Corea e Usa, sfida assurda a chi ha il bottone più grosso di Roberto Fieschi

 

Il contrasto tra Nord Corea e Stati Uniti si fa via via più acuto. Il falso allarme di sabato 13 di un attacco nucleare sulle Hawaii, durato 38 minuti, mostra una volta di più che la situazione è preoccupante. I fatti: poco dopo le 8 del 13 un impiegato della Hawaii Emergency Management Agency iniziò il suo turno; tra i suoi compiti di quel giorno c’era il test dell’Emergency missile warning system; si trattava di simulare un allerta di emergenza, senza però inviarlo realmente. Infatti le Hawaii avevano da poco reinstallato il sistema che esisteva ai tempi della guerra fredda, in seguito alla preoccupazione di un attacco da parte della Corea del Nord.

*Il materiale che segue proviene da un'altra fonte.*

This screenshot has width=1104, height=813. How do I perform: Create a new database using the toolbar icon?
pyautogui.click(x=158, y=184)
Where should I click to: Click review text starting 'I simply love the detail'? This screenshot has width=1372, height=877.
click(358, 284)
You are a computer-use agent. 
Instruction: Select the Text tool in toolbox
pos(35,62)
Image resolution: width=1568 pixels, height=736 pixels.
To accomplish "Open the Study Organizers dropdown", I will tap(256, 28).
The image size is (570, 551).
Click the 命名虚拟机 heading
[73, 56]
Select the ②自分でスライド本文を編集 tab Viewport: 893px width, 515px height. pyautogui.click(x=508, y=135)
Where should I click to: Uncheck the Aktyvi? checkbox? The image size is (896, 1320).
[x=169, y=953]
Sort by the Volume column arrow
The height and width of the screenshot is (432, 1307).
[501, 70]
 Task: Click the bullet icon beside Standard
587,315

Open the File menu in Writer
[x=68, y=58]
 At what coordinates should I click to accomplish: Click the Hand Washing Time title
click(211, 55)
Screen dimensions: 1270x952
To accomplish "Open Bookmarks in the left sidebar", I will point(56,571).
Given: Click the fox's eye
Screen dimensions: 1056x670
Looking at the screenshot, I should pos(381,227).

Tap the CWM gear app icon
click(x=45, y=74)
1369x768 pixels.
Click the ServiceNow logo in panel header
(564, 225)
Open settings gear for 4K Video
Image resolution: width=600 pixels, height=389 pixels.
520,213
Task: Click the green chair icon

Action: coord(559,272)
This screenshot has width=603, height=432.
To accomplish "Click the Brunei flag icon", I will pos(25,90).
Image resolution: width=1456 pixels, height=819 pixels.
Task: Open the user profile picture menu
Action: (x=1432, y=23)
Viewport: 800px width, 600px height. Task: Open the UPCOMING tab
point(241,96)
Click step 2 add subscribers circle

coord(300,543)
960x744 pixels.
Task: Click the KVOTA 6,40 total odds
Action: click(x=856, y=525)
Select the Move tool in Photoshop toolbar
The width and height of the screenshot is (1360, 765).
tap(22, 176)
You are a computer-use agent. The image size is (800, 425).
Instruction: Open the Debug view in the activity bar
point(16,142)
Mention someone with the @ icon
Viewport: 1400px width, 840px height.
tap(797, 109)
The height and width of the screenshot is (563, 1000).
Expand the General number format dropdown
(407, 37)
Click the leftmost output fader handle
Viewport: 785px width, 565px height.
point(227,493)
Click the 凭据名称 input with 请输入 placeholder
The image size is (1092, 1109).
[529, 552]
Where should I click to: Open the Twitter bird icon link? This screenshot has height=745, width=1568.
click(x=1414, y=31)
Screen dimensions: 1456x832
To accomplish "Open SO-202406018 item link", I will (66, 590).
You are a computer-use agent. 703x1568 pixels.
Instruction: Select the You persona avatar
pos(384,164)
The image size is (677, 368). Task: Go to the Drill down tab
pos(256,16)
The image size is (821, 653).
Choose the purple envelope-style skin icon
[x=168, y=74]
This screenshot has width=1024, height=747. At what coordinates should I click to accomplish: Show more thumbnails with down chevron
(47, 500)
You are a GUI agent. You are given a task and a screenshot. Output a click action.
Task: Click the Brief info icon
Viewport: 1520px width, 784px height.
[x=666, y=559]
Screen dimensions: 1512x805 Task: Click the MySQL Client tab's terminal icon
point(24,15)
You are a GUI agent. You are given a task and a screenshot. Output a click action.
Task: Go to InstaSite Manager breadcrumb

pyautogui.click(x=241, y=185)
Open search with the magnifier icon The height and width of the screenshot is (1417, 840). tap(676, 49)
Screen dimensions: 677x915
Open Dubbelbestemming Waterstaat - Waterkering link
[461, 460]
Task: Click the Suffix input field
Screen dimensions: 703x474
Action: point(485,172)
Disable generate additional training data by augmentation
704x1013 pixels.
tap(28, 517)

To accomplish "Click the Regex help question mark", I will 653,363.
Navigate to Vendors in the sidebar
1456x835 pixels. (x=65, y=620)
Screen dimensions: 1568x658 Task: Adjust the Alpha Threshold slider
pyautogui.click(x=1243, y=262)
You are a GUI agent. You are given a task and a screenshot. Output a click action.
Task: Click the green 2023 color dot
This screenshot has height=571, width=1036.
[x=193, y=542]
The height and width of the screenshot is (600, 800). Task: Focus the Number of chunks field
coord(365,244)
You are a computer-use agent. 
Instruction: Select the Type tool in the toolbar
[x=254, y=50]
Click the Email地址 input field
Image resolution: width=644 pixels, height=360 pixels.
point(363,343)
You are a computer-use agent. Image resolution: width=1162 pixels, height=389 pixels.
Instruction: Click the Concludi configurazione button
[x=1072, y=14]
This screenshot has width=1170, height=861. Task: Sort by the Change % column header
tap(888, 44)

L’impiegato aveva a disposizione due opzioni: “Test missile alert” and “Missile alert”; avrebbe dovuto scegliere la prima, invece, alle 8.07, scelse la seconda, così scattò l’allerta, che raggiunse immediatamente residenti e turisti scatenando il panico; i cellulari in tutto il paese ricevettero l’allarme normalmente riservato alla minaccia di eventi gravi: “If you are indoors, stay indoors. If you are outdoors, seek immediate shelter in a building. Remain indoors well away from windows. If you are driving, pull safely to the side of the road and seek shelter in a building or lay on the floor”.
Già alle 8.20 la Hawaii Emergency Management Agency aveva diffuso un tweet che spiegava “No missile threat”, ma solo alle 8.45 un nuovo messaggio confermò chiaramente il cessato allerta.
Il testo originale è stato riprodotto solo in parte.